---------- Information provided

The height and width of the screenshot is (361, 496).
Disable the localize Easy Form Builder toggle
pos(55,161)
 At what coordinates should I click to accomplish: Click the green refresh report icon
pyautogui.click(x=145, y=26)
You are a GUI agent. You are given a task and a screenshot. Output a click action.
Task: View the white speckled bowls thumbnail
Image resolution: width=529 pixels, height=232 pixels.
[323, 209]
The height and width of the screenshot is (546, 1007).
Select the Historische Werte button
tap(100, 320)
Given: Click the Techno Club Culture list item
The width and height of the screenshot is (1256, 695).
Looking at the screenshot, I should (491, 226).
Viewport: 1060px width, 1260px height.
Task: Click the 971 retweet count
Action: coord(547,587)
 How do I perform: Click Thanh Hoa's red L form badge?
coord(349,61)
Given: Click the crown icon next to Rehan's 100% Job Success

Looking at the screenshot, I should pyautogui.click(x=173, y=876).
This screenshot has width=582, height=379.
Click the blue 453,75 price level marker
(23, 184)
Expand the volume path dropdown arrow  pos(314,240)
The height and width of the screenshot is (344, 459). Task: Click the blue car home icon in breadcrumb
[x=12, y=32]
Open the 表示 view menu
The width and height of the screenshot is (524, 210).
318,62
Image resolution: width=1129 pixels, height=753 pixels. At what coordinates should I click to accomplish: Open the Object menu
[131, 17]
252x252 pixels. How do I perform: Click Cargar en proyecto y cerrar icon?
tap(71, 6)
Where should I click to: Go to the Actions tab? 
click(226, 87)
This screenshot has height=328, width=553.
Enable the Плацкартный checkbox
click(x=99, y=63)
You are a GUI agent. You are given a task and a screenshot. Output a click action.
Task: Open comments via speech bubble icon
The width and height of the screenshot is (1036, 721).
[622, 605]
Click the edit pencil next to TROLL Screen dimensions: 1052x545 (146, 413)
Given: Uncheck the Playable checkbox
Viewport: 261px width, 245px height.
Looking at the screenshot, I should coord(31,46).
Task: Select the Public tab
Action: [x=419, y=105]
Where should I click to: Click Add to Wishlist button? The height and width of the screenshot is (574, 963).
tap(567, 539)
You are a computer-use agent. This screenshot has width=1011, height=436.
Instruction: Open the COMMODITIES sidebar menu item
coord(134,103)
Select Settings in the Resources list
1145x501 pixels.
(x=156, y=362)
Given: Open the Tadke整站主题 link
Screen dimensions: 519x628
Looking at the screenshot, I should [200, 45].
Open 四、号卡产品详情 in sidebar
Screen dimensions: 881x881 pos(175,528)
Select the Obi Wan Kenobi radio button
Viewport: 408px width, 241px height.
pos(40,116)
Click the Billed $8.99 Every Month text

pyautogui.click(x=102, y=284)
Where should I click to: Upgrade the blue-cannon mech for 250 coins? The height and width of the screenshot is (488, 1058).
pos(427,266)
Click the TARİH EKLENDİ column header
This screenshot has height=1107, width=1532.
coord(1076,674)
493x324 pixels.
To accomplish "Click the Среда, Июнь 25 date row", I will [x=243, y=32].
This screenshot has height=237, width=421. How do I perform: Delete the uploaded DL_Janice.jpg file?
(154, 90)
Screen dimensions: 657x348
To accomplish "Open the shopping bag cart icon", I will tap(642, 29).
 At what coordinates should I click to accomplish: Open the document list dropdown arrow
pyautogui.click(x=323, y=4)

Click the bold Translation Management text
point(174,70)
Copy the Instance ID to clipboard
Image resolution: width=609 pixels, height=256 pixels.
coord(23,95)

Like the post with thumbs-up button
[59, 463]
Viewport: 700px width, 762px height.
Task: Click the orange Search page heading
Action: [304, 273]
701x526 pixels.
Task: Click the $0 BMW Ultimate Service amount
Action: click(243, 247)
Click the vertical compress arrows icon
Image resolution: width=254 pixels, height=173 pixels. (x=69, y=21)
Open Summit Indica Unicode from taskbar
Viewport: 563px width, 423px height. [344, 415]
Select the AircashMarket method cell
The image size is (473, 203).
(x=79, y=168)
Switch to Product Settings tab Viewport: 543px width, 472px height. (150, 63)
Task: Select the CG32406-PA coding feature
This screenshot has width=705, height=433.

--------------------

● Work to be completed:
With no line omitted, copy all the data exactly.

● Solution to this problem:
The height and width of the screenshot is (361, 496).
Disable the localize Easy Form Builder toggle
pos(55,161)
 At what coordinates should I click to accomplish: Click the green refresh report icon
pyautogui.click(x=145, y=26)
You are a GUI agent. You are given a task and a screenshot. Output a click action.
Task: View the white speckled bowls thumbnail
Image resolution: width=529 pixels, height=232 pixels.
[323, 209]
The height and width of the screenshot is (546, 1007).
Select the Historische Werte button
tap(100, 320)
Given: Click the Techno Club Culture list item
The width and height of the screenshot is (1256, 695).
Looking at the screenshot, I should (491, 226).
Viewport: 1060px width, 1260px height.
Task: Click the 971 retweet count
Action: coord(547,587)
 How do I perform: Click Thanh Hoa's red L form badge?
coord(349,61)
Given: Click the crown icon next to Rehan's 100% Job Success

Looking at the screenshot, I should pyautogui.click(x=173, y=876).
This screenshot has width=582, height=379.
Click the blue 453,75 price level marker
(23, 184)
Expand the volume path dropdown arrow  pos(314,240)
The height and width of the screenshot is (344, 459). Task: Click the blue car home icon in breadcrumb
[x=12, y=32]
Open the 表示 view menu
The width and height of the screenshot is (524, 210).
318,62
Image resolution: width=1129 pixels, height=753 pixels. At what coordinates should I click to accomplish: Open the Object menu
[131, 17]
252x252 pixels. How do I perform: Click Cargar en proyecto y cerrar icon?
tap(71, 6)
Where should I click to: Go to the Actions tab? 
click(226, 87)
This screenshot has height=328, width=553.
Enable the Плацкартный checkbox
click(x=99, y=63)
You are a GUI agent. You are given a task and a screenshot. Output a click action.
Task: Open comments via speech bubble icon
The width and height of the screenshot is (1036, 721).
[622, 605]
Click the edit pencil next to TROLL Screen dimensions: 1052x545 (146, 413)
Given: Uncheck the Playable checkbox
Viewport: 261px width, 245px height.
Looking at the screenshot, I should coord(31,46).
Task: Select the Public tab
Action: [x=419, y=105]
Where should I click to: Click Add to Wishlist button? The height and width of the screenshot is (574, 963).
tap(567, 539)
You are a computer-use agent. This screenshot has width=1011, height=436.
Instruction: Open the COMMODITIES sidebar menu item
coord(134,103)
Select Settings in the Resources list
1145x501 pixels.
(x=156, y=362)
Given: Open the Tadke整站主题 link
Screen dimensions: 519x628
Looking at the screenshot, I should [200, 45].
Open 四、号卡产品详情 in sidebar
Screen dimensions: 881x881 pos(175,528)
Select the Obi Wan Kenobi radio button
Viewport: 408px width, 241px height.
pos(40,116)
Click the Billed $8.99 Every Month text

pyautogui.click(x=102, y=284)
Where should I click to: Upgrade the blue-cannon mech for 250 coins? The height and width of the screenshot is (488, 1058).
pos(427,266)
Click the TARİH EKLENDİ column header
This screenshot has height=1107, width=1532.
coord(1076,674)
493x324 pixels.
To accomplish "Click the Среда, Июнь 25 date row", I will [x=243, y=32].
This screenshot has height=237, width=421. How do I perform: Delete the uploaded DL_Janice.jpg file?
(154, 90)
Screen dimensions: 657x348
To accomplish "Open the shopping bag cart icon", I will tap(642, 29).
 At what coordinates should I click to accomplish: Open the document list dropdown arrow
pyautogui.click(x=323, y=4)

Click the bold Translation Management text
point(174,70)
Copy the Instance ID to clipboard
Image resolution: width=609 pixels, height=256 pixels.
coord(23,95)

Like the post with thumbs-up button
[59, 463]
Viewport: 700px width, 762px height.
Task: Click the orange Search page heading
Action: [304, 273]
701x526 pixels.
Task: Click the $0 BMW Ultimate Service amount
Action: click(243, 247)
Click the vertical compress arrows icon
Image resolution: width=254 pixels, height=173 pixels. (x=69, y=21)
Open Summit Indica Unicode from taskbar
Viewport: 563px width, 423px height. [344, 415]
Select the AircashMarket method cell
The image size is (473, 203).
(x=79, y=168)
Switch to Product Settings tab Viewport: 543px width, 472px height. (150, 63)
Task: Select the CG32406-PA coding feature
This screenshot has width=705, height=433.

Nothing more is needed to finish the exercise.